Question

An illuminated slide is held $$68 \mathrm{~cm}$$ from a screen. How far from the slide must a lens of focal length $$11 \mathrm{~cm}$$ be placed (between the slide and the screen) to form an image of the slide's picture on the screen?

Answer

**step1 Define Variables and Relationship between Distances**

First, we need to define the variables for the distances involved in the optical setup. Let 'u' be the distance from the slide (object) to the lens, and 'v' be the distance from the lens to the screen (image). The total distance between the slide and the screen, 'D', is the sum of these two distances. The focal length of the lens is given as 'f'.

$$D = u + v$$

From this relationship, we can express 'v' in terms of 'D' and 'u' as:

$$v = D - u$$

Given values are: Total distance from slide to screen (D) = 68 cm, Focal length of the lens (f) = 11 cm.

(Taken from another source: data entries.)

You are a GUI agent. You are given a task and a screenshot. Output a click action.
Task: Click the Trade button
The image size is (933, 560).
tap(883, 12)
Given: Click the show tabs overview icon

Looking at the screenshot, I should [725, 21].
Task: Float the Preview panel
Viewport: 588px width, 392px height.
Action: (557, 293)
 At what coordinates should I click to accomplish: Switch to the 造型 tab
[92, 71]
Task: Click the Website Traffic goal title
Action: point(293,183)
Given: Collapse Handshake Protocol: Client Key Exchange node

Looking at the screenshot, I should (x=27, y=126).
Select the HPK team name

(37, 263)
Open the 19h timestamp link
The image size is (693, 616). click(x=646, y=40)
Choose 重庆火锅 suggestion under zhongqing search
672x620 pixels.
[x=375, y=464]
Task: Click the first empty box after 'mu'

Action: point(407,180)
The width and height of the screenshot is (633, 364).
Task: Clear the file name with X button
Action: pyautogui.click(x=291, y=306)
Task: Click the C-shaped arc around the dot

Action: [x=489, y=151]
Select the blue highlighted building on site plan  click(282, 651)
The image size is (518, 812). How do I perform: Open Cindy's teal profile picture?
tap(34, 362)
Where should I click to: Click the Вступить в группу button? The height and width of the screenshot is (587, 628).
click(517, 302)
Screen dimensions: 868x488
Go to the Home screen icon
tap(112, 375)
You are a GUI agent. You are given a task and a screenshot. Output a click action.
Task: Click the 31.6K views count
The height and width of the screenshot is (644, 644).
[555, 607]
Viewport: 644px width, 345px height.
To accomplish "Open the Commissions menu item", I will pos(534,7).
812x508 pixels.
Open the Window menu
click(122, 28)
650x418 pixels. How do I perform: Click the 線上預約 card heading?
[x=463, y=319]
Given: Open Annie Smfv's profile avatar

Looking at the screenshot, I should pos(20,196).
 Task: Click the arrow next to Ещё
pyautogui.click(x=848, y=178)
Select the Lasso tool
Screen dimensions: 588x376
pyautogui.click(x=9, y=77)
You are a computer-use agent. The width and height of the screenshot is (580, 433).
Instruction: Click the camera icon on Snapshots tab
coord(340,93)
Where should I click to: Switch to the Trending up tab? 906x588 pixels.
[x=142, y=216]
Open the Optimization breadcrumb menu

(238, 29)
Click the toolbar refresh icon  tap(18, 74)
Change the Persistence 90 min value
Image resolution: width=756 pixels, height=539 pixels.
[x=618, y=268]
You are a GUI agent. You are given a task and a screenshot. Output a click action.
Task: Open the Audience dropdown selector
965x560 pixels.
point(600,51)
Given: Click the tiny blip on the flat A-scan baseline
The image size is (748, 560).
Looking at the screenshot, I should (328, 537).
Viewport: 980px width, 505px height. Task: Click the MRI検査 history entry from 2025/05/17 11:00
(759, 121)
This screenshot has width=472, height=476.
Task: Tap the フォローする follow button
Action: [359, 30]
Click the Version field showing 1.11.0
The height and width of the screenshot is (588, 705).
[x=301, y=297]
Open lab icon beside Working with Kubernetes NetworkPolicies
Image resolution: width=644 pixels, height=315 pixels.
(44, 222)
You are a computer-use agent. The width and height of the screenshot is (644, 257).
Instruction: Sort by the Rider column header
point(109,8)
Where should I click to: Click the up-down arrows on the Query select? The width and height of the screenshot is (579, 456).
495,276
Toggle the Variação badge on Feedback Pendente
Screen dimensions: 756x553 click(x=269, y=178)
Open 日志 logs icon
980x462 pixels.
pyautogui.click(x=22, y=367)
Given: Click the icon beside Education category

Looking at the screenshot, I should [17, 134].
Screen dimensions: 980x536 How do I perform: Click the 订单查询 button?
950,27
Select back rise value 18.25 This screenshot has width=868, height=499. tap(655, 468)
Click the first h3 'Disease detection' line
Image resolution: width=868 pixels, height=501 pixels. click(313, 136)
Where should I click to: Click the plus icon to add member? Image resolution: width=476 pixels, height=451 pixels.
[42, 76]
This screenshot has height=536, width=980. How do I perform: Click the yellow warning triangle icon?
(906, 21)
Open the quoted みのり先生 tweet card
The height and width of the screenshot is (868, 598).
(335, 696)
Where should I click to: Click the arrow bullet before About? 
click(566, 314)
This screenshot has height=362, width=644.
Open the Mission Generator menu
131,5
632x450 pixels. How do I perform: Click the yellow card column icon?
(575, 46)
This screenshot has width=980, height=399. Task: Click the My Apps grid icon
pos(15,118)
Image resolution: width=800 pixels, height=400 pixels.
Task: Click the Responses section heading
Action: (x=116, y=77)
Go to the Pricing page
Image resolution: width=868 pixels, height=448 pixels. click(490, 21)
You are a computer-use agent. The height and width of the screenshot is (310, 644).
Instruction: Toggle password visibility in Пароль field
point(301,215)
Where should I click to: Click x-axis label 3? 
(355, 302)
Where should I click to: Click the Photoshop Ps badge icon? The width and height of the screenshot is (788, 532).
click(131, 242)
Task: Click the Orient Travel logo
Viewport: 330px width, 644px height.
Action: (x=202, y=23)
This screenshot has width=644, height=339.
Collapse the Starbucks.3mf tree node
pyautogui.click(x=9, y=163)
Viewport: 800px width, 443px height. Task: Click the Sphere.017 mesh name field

**step2 Apply the Thin Lens Formula**

The relationship between the object distance (u), image distance (v), and focal length (f) for a thin lens is given by the thin lens formula:

$$\frac{1}{f} = \frac{1}{u} + \frac{1}{v}$$

**step3 Formulate a Quadratic Equation**

Substitute the expression for 'v' from Step 1 into the thin lens formula. Then, we will rearrange the equation to form a standard quadratic equation.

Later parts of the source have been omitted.